大きく出遅れた日本のEVシフト
「EV(Electric Vehicle、電気自動車)というのを自動車として見るのもそうですが、“エネルギーを運ぶモノ”として見ることがEVの本質です」
長年、世界を飛び回って自動車業界の動向を分析している深尾三四郎さん(42)の言葉は新鮮だった。欧米や中国に比べて自動車のEV化に大きく出遅れている日本の自動車産業は、どう巻き返すことが出来るのか。
その答えを求めて深尾さんに会ったが、話の内容は自動車に留まらず、エネルギー、地方創生など日本社会の在り方にまで広がった。
「自動車の専門家としてEVを見ている観点でいうと大きなテーマは2つあります。EVシフトの本質は何かというのと、もう1つはソリューション(解決)的なところですけど、これは日本が“縦割り”からどうやって抜け出すかという大きなテーマです」
深尾さんの現在の肩書は伊藤忠総研上席主任研究員であると共に、自動車業界で世界最大のブロックチェーン(取引履歴を暗号技術によって過去から1本の鎖のように繋げ、分散的に処理・記録し正確な取引履歴を維持する技術)の国際標準化団体である「MOBI」のアジア人唯一の理事でもある。

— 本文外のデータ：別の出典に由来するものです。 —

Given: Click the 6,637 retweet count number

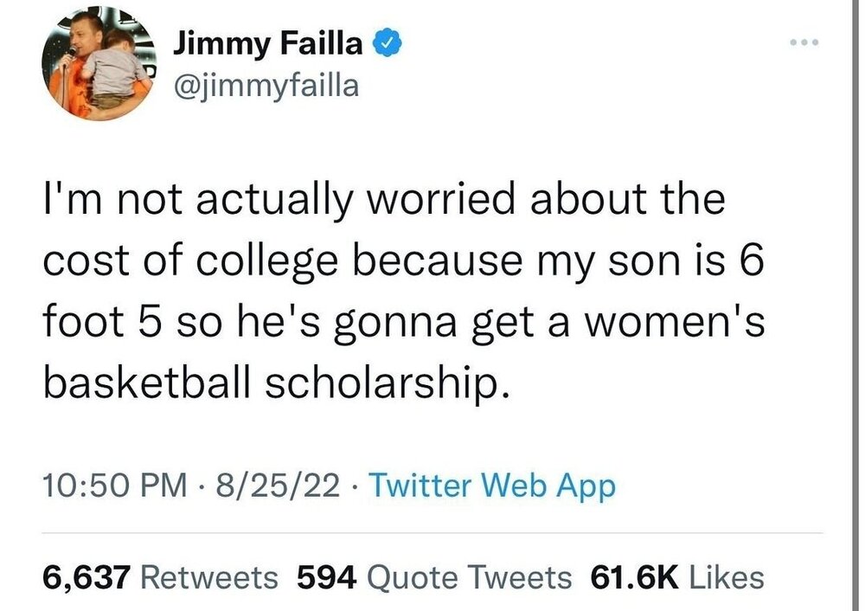Looking at the screenshot, I should pos(87,576).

麻布高校からイギリスに留学しロンドン・スクール・オブ・エコノミクス(LSE)を卒業した。これまでにヘッジファンドや国内外の金融機関でのアナリストなどを歴任している。
まず、世界のEVの最新動向を確認しよう。
ロイター通信によると、2023年に世界で販売されたEVは前年比で31%増加し1360万台だった。このうちBEV(100%電動車)は950万台で、残り410万台はPHEV(プラグイン・ハイブリッド。外部充電できるハイブリッド車)だ。BEVの販売台数はアメリカとカナダで50%増、ヨーロッパでは27%増、中国では15%増となっている。